Many now believe that Portugal is next in line.

Right now, the combination of all public and private debt in Portugal comes to a grand total of 360 percent of GDP.

In Greece, the combined total of all public and private debt is about 100 percentage points less than that.

So yes, Portugal is heading for a world of hurt.  The following is more about Portugal from the recent Telegraph article mentioned above….

Citigroup expects the economy to contract by 5.7pc this year, warning that bondholders may face a 50pc haircut by the end of the year.

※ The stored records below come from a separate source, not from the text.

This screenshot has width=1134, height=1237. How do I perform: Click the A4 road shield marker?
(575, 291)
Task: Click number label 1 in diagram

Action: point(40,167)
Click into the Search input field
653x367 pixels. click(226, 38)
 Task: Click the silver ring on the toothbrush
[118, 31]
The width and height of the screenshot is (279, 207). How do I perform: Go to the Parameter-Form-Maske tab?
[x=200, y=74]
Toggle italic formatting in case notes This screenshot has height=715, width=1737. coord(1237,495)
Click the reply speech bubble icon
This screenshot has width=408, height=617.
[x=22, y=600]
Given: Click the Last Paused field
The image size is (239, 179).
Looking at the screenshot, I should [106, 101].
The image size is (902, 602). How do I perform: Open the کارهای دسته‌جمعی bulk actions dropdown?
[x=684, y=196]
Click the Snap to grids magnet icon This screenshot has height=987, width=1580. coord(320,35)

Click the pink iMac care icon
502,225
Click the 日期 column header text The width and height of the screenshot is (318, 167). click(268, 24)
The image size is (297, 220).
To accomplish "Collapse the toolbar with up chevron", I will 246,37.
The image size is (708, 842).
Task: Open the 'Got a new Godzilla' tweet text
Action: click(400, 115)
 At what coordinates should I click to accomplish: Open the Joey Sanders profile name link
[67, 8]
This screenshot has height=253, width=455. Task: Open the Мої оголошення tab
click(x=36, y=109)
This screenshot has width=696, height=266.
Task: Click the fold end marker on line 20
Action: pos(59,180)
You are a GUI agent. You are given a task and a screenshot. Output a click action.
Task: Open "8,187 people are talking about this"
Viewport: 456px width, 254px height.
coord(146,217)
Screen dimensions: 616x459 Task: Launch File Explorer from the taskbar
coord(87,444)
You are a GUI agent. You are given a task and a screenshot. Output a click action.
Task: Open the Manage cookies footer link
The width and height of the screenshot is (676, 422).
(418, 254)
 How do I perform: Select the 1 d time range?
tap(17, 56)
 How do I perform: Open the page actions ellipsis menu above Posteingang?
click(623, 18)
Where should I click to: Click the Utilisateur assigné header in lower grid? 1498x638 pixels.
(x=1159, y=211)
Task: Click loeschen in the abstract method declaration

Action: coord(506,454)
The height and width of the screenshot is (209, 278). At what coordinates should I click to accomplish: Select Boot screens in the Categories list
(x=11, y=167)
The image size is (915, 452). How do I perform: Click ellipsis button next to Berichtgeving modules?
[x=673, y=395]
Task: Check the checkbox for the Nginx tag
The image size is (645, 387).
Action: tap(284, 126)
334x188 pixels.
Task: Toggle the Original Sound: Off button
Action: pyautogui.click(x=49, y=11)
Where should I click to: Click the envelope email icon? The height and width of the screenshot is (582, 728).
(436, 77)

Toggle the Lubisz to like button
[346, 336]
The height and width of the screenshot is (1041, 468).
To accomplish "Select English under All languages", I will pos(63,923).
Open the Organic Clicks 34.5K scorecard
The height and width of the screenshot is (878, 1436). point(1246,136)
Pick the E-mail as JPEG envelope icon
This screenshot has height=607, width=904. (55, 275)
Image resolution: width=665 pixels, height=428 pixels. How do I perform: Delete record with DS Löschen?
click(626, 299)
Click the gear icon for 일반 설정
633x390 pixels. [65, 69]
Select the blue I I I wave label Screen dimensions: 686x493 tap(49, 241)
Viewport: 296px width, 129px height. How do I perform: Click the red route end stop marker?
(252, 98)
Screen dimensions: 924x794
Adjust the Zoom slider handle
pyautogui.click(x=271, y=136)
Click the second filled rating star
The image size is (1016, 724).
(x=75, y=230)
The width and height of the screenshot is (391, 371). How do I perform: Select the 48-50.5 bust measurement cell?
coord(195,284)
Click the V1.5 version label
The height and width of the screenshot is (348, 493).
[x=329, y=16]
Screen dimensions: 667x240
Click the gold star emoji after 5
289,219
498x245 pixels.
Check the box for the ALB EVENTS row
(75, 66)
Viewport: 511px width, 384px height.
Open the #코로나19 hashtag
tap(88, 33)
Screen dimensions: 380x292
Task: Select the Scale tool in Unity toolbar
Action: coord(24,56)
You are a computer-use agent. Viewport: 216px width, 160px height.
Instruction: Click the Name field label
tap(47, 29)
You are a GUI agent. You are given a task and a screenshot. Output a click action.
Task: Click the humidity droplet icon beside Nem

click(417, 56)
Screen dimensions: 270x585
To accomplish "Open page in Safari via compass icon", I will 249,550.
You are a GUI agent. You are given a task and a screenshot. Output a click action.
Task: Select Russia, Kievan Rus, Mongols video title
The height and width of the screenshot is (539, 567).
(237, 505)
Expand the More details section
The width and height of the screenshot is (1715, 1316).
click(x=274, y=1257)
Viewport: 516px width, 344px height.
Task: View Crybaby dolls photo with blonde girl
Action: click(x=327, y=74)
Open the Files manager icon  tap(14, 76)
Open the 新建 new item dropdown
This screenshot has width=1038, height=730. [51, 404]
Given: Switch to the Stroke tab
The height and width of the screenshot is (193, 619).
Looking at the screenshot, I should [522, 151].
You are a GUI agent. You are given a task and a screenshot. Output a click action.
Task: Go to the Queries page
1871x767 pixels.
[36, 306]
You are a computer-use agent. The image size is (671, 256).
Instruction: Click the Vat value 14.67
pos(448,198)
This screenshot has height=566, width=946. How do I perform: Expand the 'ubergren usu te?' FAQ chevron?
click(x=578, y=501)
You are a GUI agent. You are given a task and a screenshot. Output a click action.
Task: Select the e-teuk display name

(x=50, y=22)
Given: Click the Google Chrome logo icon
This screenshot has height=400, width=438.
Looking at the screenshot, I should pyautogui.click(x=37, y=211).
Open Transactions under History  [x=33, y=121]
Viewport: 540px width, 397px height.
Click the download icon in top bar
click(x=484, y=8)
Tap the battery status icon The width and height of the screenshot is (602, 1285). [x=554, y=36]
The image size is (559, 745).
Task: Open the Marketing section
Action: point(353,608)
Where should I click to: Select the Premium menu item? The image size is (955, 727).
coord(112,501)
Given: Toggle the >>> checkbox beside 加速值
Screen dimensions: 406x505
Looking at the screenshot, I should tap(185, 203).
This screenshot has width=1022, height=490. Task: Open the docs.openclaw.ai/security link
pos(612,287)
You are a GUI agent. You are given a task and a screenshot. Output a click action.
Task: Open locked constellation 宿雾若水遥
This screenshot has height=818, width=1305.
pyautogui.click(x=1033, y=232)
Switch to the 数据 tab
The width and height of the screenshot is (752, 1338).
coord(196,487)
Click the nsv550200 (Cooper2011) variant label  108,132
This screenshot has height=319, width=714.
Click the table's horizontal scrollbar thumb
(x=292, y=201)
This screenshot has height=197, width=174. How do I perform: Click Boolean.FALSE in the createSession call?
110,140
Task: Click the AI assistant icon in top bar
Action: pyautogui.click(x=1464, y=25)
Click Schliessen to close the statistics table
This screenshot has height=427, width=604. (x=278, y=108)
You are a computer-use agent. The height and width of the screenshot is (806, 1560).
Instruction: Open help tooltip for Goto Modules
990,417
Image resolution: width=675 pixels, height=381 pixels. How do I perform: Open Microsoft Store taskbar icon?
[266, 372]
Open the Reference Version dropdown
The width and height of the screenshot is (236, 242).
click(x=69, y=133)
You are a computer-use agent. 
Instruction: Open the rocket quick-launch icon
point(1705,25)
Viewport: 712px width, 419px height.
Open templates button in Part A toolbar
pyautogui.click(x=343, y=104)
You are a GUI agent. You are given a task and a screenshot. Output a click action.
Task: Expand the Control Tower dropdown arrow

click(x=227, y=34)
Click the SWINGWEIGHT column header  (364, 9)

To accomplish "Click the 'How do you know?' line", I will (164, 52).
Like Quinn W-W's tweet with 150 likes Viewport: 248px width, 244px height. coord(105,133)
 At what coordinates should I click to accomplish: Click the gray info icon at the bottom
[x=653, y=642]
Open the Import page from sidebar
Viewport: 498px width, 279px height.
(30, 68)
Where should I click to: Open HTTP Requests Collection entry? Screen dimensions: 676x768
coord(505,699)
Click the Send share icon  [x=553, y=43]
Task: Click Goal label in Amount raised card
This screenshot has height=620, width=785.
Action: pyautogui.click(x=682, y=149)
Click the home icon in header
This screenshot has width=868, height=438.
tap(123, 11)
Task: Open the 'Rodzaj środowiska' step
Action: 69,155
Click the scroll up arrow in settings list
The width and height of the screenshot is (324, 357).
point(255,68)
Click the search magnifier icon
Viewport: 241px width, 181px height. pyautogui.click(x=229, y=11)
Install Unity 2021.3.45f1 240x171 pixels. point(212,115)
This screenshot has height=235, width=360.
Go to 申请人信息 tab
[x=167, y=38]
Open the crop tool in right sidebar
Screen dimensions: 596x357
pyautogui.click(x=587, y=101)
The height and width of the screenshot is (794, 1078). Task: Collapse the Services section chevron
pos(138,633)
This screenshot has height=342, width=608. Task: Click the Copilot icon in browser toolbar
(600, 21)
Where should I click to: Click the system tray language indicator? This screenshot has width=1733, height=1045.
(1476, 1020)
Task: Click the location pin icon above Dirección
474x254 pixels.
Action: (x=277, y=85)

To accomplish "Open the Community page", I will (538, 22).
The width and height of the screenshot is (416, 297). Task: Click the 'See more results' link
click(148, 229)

Portugal’s €78bn loan package from the EU-IMF Troika is already large enough to crowd out private creditors, reducing them to ever more junior status.

The truth is that the European financial system is a house of cards that could come crashing down at any time.

German economist Hans-Werner Sinn is even convinced that the European Central Bank itself could collapse.

After the major restructuring if its debts, how do you think Greece is fairing?

The Greek economy has been in recession for five years in a row and it continues to shrink at a frightening pace.  Greek GDP was 7.5 percent smaller during the 4th quarter of 2011 than it was during the 4th quarter of 2010.

Unemployment in Greece also continues to get worse.

The average unemployment rate in Greece in 2010 was 12.5 percent.  During 2011, the average unemployment rate was 17.3 percent, and in December the unemployment rate in Greece was 21.0 percent.

Young people are getting hit the hardest.  The youth unemployment rate in Greece is up to an all-time record of 51.1 percent.

The suicide rate in Greece is also at an all-time record high.